* _The problem_
Filter the entries down to the lines holding "computer", then copy those lines.

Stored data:
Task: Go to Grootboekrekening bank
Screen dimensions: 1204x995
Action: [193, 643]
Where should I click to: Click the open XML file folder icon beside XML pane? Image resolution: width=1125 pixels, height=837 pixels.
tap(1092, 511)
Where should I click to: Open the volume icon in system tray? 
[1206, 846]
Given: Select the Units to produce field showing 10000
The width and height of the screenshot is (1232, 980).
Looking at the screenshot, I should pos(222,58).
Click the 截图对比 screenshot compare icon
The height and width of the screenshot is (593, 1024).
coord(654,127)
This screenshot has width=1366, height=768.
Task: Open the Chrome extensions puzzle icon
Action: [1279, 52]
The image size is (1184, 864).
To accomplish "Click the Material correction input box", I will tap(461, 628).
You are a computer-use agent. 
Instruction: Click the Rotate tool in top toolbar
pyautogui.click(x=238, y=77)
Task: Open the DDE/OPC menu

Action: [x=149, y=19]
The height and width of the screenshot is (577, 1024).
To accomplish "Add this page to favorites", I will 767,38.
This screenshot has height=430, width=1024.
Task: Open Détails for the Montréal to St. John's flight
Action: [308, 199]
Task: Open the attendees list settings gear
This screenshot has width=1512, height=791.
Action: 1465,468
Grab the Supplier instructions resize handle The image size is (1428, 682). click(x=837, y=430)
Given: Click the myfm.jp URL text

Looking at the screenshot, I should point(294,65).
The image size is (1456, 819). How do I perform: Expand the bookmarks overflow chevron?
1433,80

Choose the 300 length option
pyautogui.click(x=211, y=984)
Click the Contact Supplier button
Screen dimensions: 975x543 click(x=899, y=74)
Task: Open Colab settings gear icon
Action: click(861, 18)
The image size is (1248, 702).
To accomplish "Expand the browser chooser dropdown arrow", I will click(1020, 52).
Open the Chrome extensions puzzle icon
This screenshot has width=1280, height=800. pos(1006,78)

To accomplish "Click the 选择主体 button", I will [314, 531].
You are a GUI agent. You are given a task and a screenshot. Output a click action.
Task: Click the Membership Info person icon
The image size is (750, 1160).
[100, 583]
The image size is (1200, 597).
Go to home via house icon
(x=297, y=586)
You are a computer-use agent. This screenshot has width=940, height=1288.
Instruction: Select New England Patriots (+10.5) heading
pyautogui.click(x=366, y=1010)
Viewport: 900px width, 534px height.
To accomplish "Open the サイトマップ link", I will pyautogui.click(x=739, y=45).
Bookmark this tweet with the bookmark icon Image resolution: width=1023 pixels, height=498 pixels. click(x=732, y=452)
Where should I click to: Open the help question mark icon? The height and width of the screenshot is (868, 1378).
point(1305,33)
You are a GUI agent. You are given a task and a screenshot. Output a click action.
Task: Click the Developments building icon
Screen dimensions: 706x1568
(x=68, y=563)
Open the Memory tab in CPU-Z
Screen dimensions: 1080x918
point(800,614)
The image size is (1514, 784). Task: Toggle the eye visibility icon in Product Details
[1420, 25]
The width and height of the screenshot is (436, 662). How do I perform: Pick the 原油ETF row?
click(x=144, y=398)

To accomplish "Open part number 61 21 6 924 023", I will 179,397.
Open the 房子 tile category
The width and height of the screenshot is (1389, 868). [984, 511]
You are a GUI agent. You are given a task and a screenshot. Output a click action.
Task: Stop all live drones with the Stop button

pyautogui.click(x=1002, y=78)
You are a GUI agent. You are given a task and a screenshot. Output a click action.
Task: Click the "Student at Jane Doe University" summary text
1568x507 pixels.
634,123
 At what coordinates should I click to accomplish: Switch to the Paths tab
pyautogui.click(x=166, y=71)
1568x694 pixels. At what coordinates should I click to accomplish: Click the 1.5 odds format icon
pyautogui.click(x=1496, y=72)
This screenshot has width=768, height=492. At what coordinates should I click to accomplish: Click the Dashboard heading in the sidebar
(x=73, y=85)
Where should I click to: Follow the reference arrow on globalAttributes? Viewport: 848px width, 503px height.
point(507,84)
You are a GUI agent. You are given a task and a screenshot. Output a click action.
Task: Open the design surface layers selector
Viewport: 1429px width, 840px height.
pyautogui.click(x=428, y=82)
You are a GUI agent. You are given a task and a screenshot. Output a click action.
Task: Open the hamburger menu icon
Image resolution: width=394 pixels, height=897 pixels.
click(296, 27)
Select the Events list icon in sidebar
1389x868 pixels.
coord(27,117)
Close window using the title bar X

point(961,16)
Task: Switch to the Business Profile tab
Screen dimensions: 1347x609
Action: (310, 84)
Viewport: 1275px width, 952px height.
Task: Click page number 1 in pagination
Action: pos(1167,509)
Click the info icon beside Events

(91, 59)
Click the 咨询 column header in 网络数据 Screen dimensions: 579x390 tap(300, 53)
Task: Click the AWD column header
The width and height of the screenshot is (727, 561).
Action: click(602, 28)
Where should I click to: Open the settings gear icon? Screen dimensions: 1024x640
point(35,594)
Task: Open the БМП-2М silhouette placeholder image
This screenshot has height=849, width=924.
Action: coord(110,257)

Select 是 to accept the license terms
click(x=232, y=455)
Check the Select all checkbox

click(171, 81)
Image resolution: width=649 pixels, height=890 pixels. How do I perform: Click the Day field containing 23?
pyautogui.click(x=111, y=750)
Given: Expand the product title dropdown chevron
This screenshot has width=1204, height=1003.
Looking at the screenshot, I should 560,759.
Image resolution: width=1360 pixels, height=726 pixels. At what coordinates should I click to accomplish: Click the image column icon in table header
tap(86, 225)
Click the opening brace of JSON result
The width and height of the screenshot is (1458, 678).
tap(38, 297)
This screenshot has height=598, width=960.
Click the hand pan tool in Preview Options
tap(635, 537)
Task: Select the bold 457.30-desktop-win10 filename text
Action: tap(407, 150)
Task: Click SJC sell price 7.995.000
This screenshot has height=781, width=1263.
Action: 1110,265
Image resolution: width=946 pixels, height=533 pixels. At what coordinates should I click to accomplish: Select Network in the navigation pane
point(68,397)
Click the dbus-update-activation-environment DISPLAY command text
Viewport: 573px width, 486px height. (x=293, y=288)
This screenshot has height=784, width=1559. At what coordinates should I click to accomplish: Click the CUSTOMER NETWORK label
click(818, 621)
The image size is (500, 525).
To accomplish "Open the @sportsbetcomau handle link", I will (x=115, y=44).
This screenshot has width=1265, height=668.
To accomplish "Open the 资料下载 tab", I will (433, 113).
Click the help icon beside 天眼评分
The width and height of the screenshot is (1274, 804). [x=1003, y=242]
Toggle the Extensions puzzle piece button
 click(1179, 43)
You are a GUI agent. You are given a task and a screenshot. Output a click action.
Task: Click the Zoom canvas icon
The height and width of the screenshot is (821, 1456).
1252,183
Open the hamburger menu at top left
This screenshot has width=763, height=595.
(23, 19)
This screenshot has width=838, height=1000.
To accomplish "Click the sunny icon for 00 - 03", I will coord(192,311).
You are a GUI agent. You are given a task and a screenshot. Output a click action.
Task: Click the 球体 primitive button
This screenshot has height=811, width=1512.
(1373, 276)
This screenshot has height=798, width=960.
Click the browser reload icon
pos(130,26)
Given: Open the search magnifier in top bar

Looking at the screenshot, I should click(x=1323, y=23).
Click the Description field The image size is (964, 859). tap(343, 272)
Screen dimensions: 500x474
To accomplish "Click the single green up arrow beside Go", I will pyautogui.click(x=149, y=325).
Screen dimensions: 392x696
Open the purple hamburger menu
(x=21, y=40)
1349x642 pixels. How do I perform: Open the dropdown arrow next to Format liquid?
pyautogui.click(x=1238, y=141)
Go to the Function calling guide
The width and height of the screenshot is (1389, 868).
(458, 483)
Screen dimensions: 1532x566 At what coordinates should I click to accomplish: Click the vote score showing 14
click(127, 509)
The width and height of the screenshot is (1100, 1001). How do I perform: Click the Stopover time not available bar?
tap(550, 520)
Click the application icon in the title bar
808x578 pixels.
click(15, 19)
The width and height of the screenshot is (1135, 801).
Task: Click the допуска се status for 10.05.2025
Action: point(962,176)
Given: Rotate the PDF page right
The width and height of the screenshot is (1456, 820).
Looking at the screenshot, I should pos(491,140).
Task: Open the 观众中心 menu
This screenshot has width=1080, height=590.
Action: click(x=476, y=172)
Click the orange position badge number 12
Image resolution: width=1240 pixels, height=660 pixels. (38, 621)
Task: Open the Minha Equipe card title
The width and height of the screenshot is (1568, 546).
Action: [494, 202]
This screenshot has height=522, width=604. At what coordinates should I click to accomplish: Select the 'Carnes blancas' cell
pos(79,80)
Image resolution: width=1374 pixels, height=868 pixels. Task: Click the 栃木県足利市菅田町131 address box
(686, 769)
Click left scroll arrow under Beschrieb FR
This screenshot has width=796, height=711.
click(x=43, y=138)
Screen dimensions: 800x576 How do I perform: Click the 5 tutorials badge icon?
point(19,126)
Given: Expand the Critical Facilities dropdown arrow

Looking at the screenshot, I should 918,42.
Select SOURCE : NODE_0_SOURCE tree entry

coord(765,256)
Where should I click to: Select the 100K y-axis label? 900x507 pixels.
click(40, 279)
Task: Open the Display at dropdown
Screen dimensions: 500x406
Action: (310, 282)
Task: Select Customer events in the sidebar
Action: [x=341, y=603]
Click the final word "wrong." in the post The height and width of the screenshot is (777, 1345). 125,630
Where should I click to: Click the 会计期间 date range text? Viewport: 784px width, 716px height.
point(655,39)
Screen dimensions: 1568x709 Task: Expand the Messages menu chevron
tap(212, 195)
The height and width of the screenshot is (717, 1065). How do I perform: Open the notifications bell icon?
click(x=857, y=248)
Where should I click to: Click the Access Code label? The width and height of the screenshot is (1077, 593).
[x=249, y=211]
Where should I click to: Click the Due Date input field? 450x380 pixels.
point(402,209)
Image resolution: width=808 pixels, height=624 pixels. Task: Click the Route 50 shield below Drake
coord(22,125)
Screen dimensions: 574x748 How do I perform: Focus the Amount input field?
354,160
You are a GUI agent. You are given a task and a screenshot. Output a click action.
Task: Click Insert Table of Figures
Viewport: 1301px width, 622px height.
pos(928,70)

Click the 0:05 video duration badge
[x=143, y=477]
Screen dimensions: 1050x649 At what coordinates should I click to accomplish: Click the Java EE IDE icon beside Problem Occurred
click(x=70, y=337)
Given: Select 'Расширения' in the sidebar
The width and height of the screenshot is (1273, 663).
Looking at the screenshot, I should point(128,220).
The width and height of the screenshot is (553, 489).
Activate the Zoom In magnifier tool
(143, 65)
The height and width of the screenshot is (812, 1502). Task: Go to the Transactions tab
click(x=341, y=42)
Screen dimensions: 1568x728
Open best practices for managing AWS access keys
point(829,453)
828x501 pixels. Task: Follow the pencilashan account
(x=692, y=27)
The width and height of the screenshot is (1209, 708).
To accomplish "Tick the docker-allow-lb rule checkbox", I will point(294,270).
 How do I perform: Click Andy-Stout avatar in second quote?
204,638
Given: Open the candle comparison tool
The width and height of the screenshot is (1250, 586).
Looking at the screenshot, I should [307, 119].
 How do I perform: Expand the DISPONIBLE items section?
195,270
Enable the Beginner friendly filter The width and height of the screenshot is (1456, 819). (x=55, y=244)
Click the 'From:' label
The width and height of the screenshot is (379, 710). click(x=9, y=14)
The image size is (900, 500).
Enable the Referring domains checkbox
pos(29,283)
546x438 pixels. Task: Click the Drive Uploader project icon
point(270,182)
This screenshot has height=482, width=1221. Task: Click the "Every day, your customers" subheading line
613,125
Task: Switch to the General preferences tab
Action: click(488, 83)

* _Solution_
You are a computer-use agent. 
You are a computer-use agent. This screenshot has width=940, height=1288.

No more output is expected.